Thursday, December 8, 2011

GOD DOES (DOES NOT) PLAY DICE

Establishment of the laws of motion from the time of Newton led to the acceptance of scientific determinism, which is to say that the paths and motions of celestial bodies are predictable if one knows the speed and position at any given time. Celestial mechanics are behind NASA’s ability to predict that a spacecraft will orbit at a chosen altitude a moon that circles Jupiter some years after it has been launched from Earth. From a practical standpoint scientific determinism serves us well.


But in 1926 German Physicist Heisenberg changed everything with the observation that you cannot measure both the speed and position of a particle accurately. That would carry heavy implications for understanding how the universe works, and had practical import in material behavior as humans learned to make and apply micro and nano-scale electronics. For many years now quantum mechanics has supplanted and sometimes shoved aside determinism.

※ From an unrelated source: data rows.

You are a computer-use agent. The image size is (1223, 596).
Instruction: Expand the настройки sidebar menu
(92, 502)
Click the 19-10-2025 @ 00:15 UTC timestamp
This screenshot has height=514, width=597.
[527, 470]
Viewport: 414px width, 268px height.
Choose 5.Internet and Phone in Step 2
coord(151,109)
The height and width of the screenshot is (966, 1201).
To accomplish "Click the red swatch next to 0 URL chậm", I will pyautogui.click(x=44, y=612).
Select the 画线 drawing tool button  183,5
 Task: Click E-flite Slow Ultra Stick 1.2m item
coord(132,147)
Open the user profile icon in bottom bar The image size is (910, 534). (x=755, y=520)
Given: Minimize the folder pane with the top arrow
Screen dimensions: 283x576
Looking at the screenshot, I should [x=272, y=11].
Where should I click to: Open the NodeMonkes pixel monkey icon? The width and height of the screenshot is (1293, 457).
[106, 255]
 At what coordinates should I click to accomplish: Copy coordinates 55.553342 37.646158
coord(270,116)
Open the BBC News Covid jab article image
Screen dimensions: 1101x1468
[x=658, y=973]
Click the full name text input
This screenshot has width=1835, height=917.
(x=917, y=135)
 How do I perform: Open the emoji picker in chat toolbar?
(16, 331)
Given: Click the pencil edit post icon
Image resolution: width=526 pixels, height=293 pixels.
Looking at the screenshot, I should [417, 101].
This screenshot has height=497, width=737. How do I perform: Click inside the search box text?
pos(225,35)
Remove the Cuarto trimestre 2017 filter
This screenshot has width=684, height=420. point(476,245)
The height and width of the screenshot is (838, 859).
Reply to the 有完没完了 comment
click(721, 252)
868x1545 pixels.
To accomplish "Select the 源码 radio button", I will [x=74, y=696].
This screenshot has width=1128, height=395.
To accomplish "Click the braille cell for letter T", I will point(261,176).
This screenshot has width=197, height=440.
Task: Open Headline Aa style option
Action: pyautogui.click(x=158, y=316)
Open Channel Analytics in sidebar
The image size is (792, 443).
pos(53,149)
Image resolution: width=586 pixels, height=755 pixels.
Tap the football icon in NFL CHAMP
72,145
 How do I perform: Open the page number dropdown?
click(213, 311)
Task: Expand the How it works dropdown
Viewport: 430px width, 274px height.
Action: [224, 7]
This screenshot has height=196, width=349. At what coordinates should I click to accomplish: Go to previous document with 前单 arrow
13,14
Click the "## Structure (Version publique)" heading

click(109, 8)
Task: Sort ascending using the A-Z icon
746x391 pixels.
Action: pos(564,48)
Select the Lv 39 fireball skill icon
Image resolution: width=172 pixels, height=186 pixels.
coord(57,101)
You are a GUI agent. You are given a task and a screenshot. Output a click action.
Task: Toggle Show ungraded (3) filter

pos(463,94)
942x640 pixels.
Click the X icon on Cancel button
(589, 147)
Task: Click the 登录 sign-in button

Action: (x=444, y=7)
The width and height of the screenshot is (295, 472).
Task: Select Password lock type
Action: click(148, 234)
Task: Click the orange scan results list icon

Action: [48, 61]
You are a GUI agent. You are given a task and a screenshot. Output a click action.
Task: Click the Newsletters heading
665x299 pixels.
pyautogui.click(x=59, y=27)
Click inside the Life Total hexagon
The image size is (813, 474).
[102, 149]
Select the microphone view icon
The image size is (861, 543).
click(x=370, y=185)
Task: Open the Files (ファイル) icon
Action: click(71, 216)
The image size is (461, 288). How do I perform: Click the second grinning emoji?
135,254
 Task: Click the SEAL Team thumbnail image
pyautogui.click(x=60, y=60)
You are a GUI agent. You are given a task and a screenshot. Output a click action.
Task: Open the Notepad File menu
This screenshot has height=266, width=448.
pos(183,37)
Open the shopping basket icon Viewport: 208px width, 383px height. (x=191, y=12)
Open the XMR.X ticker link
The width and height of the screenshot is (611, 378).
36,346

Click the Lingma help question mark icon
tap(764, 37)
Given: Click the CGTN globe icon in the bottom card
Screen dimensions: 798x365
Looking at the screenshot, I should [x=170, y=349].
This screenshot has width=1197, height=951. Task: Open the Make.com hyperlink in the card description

Appearance of Heisenberg’s uncertainty principle in 1926 was disturbing to Einstein, who found it hard to accept. That was when he issued his famous statement: “God does not play dice.” He believed that there may exist a hidden variable that would settle everything.


Stephen Hawking discusses determinism and uncertainty at length in one of his famous lectures

(www.hawking.org.uk/index.php/lectures/64), leading to his conclusion that indeed “God does play dice.”


You have to wonder: Why one position to the exclusion of the other? If God behaves like people (all concepts of God seem to indicate this) then maybe God gambles just some of the time.


This leads to a thought train that stems from recent assertions by astronomers that Earth-like planets across the Universe number in hundreds of millions. Here’s where one would think Einstein was right. God would not gamble, placing all his bets on a single blue ball inhabited by us humans. Things could go wrong, and more than once they did go wrong, coming close to wiping out all life forms. Is God a gambler, hedging his bets, or an astute planner, wise to the vagaries, shape and accommodating features of the universe?


Accordingly, in infinite wisdom, to avoid influence and cross-contamination, life sustaining planets were placed at distances from each other that would make it difficult, if not impossible to travel from one to another. So distant in fact, that even transmission of information is impractical (No one is likely to wait a hundred years to receive the next letter).


In this context, whether or not humans survive on Earth is inconsequential for a God who only gambles sometimes. It means we are on our own. If we don’t shape up as a species, shed our prejudicial, predatory, greedy ways for the common good, we’re screwed.